Pressing on the wound was all I could do for the moment, I supposed. I did remember to check the ground for spatter, and while rearranging the scene, plucked the immediate debris with the wounded hand to stuff into my bulging pocket.
I had to stop. Had to pay attention. I was rapidly waning, and I hadn’t even found a site yet – though by the looks of my pockets, I would be ready for one.
Breathing deep in another of Zorana’s patterns, I sidestepped my focus into space, rather than items, and started off again. “Find a site,” I told myself. “Find a site, then work outward.” I was used to living outdoors – often, my job required it. With a damn bedroll. Without my pack, though, I needed vigilance and focus. Two things, I knew, that fly quickly out of reach. “Shelter. Food. Bed. Remember?” Zorana had taught me better than this. I was better than this. I had to make it back, had to get this message to Elaine. I’d sent a copy with my horse, but if Otto had found me… I couldn’t think about that. Spirit and I had worked together for years now, but she could handle herself. She’d gone off to leave a false trail, equipped with her own missive should I be lost.
No. Don’t think. Just do. Once I looked, I saw plenty of options. Not so many, though, that I could defend easily on my own. Trees clustered together, sure, even a boulder. Mostly, though, I waded through grass up to my hips or slipped over untold years of leaf mold. At some point my vision started blurring, though not from the snake bite, I knew. For a heartbeat I was back underwater, dodging reeds thick as my wrist and praying I moved naturally enough to be missed, counting, counting, beat, beat, beat –
“STOP.” It came out a bit louder than I intended, but it broke through the rhythmic noises happening around me enough to knock me back into reality. “Stop,” I spoke again through the rhythms, breaking them up, “breathe.” Pause. Heavy, quick breaths, almost pants. “Breathe.” Pause. Fewer breaths, much less shaky. “Alright. Back to it.”

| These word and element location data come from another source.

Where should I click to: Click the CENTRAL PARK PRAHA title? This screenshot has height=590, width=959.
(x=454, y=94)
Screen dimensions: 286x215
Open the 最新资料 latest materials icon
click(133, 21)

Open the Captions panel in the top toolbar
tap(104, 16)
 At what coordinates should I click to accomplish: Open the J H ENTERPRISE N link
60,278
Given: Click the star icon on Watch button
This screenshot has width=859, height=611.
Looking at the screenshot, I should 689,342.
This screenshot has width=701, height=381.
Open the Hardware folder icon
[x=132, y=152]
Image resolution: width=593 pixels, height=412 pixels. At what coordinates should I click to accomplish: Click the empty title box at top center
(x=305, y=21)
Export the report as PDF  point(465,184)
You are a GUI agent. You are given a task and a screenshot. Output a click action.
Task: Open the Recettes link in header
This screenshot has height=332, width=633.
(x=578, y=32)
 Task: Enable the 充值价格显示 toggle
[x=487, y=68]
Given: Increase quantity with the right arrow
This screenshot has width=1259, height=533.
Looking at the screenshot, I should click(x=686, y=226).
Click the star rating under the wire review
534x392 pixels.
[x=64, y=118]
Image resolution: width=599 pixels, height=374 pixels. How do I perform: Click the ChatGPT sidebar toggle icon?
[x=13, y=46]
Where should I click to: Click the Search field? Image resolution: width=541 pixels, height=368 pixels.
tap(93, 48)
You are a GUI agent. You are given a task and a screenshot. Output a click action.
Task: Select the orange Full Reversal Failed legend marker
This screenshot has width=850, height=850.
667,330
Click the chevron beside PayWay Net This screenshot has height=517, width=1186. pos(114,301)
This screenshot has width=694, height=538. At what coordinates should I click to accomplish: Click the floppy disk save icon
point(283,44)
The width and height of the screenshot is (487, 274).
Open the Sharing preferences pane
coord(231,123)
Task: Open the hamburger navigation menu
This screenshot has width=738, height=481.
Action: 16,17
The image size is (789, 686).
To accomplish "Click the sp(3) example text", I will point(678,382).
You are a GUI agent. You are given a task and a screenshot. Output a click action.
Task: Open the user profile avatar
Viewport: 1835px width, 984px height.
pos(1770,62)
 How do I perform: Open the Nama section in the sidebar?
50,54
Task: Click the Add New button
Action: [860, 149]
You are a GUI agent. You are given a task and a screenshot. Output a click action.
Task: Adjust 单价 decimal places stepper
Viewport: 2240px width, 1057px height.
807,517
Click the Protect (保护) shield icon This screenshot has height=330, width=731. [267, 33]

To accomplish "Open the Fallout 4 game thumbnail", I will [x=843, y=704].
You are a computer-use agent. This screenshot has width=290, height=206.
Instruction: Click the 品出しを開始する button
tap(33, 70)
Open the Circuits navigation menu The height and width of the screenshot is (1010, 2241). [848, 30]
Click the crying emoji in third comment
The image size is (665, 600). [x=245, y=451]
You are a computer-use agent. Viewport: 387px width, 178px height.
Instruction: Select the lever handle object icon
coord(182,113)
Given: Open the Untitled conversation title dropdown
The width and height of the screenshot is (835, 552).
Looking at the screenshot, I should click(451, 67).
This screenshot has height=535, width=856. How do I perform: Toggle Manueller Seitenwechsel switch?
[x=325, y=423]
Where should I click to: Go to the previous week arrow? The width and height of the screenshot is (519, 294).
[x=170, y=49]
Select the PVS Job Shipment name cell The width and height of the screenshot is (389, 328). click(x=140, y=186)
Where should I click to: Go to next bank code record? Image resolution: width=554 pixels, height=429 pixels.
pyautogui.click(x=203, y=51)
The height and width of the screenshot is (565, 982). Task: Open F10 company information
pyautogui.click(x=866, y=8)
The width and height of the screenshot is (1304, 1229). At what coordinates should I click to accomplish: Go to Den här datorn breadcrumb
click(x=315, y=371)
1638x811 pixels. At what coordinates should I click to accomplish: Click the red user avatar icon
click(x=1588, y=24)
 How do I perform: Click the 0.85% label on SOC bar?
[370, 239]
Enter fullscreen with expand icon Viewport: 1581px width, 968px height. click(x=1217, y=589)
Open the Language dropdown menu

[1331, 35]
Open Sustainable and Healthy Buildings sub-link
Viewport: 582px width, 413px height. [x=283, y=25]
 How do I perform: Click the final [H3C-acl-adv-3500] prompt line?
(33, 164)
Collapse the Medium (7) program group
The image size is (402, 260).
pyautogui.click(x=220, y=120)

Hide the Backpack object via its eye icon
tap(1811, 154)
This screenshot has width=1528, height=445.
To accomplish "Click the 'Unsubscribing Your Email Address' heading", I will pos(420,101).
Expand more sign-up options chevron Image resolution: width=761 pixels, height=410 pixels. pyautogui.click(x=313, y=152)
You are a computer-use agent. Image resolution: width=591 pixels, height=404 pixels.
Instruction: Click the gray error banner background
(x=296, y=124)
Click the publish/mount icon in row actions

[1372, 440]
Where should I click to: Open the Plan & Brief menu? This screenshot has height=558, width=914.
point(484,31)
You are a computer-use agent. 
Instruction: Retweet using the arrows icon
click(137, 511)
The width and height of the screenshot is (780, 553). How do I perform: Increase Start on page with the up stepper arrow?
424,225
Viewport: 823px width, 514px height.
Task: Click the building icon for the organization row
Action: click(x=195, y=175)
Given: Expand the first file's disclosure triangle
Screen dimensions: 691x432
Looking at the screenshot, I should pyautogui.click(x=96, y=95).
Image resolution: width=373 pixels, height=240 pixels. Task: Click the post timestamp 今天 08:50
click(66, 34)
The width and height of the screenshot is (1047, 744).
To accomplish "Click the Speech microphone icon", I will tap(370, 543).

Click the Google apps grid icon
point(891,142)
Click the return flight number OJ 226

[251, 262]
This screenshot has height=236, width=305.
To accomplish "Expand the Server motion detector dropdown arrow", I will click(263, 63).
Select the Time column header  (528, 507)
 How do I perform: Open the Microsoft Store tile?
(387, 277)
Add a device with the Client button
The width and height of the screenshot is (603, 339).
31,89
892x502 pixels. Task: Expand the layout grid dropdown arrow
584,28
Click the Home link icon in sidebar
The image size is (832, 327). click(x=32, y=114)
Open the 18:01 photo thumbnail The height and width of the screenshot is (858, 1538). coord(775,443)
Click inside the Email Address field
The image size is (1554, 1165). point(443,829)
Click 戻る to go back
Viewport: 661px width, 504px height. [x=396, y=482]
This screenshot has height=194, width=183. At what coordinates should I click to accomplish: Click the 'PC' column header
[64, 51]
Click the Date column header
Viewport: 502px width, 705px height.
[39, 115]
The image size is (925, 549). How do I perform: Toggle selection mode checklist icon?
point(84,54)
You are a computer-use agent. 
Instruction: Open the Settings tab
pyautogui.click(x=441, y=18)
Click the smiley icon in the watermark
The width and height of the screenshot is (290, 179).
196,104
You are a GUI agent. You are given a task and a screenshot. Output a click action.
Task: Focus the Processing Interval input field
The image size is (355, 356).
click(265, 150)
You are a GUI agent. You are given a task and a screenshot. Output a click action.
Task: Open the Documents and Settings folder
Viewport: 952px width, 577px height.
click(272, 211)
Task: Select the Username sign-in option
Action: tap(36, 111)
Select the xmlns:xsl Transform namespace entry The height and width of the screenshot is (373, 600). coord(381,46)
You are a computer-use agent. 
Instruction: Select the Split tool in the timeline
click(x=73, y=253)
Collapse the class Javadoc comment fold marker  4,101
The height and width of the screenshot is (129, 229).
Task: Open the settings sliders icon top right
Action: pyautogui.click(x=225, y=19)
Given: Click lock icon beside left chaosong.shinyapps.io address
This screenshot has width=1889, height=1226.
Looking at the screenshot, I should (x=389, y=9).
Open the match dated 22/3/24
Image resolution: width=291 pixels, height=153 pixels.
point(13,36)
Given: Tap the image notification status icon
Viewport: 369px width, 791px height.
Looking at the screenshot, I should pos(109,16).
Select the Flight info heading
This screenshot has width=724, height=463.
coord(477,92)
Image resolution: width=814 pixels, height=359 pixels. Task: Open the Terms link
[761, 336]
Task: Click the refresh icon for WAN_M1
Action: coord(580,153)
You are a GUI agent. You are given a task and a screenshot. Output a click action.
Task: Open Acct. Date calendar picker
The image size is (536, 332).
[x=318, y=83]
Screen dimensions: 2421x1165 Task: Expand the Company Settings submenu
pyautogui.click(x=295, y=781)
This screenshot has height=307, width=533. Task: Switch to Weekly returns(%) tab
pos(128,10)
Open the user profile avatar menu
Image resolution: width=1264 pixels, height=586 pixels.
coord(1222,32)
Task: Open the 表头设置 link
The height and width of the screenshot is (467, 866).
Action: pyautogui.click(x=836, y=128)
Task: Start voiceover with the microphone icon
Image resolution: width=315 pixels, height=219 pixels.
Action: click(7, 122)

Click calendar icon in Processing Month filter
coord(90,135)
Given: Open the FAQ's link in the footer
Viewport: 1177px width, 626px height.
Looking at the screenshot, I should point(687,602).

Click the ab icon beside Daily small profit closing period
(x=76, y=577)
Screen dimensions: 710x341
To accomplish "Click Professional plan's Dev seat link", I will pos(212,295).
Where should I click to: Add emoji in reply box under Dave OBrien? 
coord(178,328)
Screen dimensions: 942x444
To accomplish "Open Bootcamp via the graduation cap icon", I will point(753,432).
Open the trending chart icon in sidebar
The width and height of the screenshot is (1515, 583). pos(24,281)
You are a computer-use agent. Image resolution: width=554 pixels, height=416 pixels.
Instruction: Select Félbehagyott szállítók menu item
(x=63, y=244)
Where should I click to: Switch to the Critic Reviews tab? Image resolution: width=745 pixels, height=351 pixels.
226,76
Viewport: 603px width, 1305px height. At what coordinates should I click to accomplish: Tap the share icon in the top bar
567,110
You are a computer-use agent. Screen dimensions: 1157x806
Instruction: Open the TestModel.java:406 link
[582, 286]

I moved too soon, though. Not quite out of my fugue, I froze again mid-step, tripped on air, and stumbled into a gap between two trees. My hands moved on their own, curling toward my chest – or trying to, since they slapped the trunks of the trees on the way in. They came away scraped, but not bloody, and my face stayed off the ground. Something, anyway.
I shook myself out, throwing the last of the panic with it, and centered on my surroundings.
Trees of all sorts stood in a near-perfect circle. An ash entwined its large crown with a hawthorn’s huge one, their mismatched trunks nearly touching. Oak and alder partnered near them, with white birch and tiny rowans filling in many of the gaps. And a cluster of yew to complete the set on the other side, their trunks so entwined as to look like gossiping spinsters at a party full of dancing partners. Ma would call this a fey ring, I thought, suddenly not wishing to disturb the peace with my scratchy voice, never you mind they weren’t mushrooms or daisies.
Stepping inside with a small bow, I pulled each pocket from my belt and dumped it unceremoniously to the ground, touching my axe in the process just in case. Before I did anything else, though, I scooped up a double handful of debris and moss and set it inside a bole of the yews. I didn’t want to anger anything, fey or otherwise, and offering something was better than nothing. “Can you stand watch for an hour or two?” I asked the circle, falling back on my old gods. I didn’t pray to them much, mostly just stayed out of their way, but when I asked nicely, sometimes they helped. I touched my hand to the offering and closed my eyes for a heartbeat, two. Then it was gone, and I settled down right where I stood for a nap.